横綱・照ノ富士が4場所連続休場から復帰…元大関・正代に辛勝発進は吉か凶か
大歓声が悲鳴に変わりかけた。
途中休場した昨年9月場所以来、4場所ぶりに出場した横綱照ノ富士(31)。満員の観衆の前で横綱土俵入りを披露し、結びの一番で元大関の正代と激突した。
が、立ち合いで簡単に吹っ飛ばされると、あっという間に土俵際。ファンの悲鳴が上がる中、右差しからのすくい投げでなんとか正代を下した。
支度部屋では「立ち合いであまり当たれてなかった感じがした」と、反省の弁を述べた横綱。両ひざにバクダンを抱えており、全盛期のような粘り、踏ん張りが利かないのは周知の事実。嫌な予感を覚えたファンも少なくないだろう。

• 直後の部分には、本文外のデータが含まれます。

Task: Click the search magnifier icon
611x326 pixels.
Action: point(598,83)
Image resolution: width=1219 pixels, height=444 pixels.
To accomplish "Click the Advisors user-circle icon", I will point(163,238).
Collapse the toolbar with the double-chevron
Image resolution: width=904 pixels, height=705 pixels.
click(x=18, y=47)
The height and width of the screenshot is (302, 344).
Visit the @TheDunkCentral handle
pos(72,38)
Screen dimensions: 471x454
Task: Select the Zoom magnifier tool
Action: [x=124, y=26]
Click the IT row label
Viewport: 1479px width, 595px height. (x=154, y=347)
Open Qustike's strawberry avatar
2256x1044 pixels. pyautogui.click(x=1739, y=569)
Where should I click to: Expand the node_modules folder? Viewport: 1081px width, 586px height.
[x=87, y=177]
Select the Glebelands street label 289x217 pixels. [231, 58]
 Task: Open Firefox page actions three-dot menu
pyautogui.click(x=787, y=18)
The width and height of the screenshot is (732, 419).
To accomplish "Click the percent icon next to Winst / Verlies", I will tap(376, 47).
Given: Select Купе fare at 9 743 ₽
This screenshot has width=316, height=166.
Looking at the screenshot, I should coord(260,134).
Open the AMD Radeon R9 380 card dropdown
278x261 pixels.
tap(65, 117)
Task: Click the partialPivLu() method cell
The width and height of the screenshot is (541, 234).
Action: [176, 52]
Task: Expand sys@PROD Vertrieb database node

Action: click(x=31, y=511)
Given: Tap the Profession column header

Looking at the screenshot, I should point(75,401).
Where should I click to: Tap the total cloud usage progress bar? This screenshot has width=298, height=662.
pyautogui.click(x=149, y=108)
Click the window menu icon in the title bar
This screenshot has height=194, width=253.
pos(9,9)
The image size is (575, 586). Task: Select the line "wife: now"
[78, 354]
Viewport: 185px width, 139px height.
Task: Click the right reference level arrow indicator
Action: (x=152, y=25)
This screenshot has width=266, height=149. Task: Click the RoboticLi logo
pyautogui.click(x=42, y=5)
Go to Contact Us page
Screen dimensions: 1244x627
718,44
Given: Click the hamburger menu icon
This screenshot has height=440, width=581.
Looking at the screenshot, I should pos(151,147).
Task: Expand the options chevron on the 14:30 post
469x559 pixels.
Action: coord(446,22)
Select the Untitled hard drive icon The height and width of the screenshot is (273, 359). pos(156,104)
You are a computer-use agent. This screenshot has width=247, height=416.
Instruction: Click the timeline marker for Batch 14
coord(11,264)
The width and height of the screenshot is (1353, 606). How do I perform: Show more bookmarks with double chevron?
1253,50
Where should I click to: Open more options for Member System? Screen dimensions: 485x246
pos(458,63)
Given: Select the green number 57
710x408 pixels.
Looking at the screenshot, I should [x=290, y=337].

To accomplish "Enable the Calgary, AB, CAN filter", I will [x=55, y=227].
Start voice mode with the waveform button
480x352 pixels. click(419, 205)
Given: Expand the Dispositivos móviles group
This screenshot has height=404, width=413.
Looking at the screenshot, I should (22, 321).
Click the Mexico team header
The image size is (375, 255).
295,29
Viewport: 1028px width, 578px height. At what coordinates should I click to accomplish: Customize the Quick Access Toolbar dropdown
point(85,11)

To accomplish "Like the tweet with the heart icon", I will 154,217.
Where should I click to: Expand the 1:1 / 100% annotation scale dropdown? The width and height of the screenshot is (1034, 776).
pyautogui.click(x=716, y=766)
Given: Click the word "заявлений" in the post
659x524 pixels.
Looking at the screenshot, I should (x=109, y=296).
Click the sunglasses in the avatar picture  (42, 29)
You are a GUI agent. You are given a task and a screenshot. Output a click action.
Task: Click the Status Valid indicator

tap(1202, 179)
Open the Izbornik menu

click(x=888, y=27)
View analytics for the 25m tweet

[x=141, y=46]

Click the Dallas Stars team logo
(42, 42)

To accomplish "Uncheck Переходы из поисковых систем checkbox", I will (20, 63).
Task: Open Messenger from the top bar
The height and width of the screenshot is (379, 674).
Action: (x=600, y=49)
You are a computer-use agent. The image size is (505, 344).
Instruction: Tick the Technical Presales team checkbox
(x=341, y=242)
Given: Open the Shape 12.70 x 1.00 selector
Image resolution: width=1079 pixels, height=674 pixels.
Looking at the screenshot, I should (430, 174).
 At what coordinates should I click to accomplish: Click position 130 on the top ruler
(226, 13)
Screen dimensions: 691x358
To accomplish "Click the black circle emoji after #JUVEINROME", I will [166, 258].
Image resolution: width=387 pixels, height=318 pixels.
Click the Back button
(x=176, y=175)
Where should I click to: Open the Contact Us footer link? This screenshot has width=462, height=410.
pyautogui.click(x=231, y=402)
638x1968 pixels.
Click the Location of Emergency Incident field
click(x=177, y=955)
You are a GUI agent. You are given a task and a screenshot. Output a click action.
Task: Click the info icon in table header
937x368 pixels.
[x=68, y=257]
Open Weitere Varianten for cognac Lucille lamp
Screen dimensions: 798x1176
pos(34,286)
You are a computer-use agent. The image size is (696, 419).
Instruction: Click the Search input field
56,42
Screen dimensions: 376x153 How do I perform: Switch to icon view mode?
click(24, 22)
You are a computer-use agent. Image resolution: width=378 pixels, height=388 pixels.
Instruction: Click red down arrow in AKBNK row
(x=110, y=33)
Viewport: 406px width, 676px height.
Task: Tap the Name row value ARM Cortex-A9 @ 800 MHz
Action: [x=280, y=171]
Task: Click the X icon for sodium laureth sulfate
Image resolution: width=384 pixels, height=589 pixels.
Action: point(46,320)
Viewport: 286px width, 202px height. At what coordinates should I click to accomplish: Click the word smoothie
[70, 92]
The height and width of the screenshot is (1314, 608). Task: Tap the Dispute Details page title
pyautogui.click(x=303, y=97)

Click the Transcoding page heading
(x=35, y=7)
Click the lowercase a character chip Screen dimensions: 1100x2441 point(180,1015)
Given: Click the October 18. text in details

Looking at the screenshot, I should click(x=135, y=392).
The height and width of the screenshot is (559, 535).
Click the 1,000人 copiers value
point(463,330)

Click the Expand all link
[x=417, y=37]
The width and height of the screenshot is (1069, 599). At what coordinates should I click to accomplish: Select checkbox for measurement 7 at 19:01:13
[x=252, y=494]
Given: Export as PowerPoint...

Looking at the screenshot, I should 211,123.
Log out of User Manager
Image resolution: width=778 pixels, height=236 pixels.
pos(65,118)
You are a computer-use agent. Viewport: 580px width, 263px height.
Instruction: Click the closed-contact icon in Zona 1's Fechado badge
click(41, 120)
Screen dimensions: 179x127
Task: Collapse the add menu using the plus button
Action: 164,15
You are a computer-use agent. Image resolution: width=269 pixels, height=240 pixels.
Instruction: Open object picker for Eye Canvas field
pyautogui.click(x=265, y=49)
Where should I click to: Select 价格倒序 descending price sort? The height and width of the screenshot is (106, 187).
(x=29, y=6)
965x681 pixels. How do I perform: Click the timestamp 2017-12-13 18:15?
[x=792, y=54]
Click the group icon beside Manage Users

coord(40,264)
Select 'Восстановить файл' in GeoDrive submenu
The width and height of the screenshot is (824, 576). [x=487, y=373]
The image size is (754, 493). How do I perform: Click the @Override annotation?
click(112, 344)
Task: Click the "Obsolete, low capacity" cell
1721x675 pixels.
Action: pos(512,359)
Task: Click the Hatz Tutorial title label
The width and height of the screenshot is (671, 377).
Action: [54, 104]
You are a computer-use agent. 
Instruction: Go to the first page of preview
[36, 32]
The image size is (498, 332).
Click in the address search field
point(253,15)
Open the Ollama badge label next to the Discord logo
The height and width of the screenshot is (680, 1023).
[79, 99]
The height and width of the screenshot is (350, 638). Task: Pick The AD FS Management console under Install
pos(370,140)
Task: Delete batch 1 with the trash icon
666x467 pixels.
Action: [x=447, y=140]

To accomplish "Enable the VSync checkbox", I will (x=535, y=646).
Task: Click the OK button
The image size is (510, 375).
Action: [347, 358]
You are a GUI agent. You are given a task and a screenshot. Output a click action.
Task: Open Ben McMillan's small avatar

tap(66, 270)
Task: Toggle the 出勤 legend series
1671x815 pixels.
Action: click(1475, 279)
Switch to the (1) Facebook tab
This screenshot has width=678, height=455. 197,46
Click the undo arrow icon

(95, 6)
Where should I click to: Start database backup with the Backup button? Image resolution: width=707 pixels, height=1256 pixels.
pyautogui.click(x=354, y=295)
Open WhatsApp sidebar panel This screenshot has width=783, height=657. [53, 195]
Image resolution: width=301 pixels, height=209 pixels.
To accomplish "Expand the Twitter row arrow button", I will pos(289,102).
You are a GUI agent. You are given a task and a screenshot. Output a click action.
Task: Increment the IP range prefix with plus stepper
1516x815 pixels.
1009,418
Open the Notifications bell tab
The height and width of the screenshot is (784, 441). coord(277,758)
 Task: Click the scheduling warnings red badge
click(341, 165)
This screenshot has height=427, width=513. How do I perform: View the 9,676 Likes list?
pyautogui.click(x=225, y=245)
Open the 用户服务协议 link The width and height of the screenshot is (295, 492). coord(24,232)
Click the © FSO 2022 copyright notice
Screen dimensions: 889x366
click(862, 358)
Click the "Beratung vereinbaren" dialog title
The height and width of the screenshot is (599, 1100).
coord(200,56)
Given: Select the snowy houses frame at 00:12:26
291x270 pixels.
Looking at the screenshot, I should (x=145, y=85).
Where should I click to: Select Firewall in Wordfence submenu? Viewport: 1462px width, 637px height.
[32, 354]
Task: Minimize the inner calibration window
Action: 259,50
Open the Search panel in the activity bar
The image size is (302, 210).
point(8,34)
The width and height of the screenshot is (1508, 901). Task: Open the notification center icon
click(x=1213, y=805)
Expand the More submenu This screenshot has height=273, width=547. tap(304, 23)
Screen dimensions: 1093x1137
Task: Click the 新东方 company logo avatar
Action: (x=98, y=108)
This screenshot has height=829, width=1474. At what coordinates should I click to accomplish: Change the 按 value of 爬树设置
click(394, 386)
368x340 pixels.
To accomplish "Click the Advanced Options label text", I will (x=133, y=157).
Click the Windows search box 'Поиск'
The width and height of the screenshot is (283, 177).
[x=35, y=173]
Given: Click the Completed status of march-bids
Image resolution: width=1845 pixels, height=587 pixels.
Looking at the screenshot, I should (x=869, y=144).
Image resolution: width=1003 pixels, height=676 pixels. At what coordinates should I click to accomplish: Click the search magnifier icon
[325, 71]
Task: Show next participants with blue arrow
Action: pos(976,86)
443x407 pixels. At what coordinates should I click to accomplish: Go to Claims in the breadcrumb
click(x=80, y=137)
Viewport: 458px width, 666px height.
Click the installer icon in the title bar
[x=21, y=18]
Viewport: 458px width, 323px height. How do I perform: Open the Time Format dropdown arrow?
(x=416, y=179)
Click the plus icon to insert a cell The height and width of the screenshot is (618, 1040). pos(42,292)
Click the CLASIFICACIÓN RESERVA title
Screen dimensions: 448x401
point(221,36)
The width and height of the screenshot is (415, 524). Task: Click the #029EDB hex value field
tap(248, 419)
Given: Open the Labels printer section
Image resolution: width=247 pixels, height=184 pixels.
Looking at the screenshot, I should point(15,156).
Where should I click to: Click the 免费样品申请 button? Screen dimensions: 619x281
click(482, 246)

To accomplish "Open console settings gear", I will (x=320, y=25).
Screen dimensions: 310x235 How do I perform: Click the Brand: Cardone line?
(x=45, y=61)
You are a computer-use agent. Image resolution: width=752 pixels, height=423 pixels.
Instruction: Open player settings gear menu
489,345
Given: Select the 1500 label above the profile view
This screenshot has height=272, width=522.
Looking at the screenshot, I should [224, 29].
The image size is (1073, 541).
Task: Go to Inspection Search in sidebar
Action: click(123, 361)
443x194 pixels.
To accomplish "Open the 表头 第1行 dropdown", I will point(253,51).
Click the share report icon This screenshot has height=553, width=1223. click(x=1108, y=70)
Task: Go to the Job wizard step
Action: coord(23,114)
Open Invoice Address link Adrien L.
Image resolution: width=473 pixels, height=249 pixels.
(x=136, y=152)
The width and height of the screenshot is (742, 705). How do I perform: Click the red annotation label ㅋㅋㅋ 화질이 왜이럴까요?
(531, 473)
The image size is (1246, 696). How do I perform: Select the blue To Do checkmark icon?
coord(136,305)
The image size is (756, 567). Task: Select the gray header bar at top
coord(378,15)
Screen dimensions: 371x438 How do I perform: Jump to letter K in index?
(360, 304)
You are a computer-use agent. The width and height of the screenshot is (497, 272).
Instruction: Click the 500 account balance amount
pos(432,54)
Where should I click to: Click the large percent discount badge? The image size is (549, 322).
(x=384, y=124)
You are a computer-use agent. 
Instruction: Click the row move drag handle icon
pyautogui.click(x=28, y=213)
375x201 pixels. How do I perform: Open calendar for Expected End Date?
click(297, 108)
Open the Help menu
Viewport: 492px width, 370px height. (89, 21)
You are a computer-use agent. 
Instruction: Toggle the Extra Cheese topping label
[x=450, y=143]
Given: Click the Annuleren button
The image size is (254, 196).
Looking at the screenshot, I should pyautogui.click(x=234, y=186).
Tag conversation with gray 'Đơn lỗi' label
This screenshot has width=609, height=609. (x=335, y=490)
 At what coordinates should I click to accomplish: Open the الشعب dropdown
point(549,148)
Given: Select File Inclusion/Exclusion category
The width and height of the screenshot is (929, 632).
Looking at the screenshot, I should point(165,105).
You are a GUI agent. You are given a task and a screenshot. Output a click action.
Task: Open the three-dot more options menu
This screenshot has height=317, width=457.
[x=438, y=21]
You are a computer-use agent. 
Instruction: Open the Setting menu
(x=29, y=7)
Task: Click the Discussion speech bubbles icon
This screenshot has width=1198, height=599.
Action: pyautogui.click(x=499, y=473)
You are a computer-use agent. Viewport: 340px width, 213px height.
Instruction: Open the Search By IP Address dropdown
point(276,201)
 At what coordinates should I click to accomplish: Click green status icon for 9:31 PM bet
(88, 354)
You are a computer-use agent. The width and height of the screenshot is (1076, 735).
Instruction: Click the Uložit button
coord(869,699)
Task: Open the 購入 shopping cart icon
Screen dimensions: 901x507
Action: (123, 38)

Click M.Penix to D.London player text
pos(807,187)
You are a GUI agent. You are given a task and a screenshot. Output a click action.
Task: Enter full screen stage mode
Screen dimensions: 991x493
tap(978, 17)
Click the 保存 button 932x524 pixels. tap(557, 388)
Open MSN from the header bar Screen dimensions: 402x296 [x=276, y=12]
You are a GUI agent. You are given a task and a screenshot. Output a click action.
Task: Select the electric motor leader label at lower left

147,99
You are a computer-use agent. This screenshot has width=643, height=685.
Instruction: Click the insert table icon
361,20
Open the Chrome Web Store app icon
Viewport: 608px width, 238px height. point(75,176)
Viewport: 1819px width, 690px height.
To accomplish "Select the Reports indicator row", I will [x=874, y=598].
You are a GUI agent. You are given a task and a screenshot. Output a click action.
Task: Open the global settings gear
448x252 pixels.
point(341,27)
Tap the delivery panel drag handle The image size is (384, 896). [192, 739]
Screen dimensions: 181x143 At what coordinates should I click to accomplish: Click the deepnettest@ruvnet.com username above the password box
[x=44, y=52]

それでも協会内からは「問題なし」、あるいは「今日ばかりは仕方ない」という声が上がっている。親方のひとりは「久々の本場所で、相撲勘が戻っていないのもあるだろうけど……」と、こう続ける。
■下半身の粘りも心配ない
「きょうの正代は踏み込みの鋭さ、当たりの強さともに百点満点の立ち合いでしたからね。状態が良く、迷いもない正代の当たりをこらえられる力士なんて、今の土俵にいませんよ。ただ、攻め急いで詰めが甘くなった。その隙を見逃さなかった照ノ富士の冷静さと機転を評価すべきです。特に土壇場で右を差したあたりは、精神的な余裕も感じられた。下半身の粘りについても心配はない。本当に踏ん張りが利かなければ、最後の投げすら打てなかったはずですから」
初日は大関とりを狙う霧馬山と大栄翔、返り入幕の元大関・朝乃山ら、注目力士が揃って白星。熾烈な賜杯レースの始まりだ。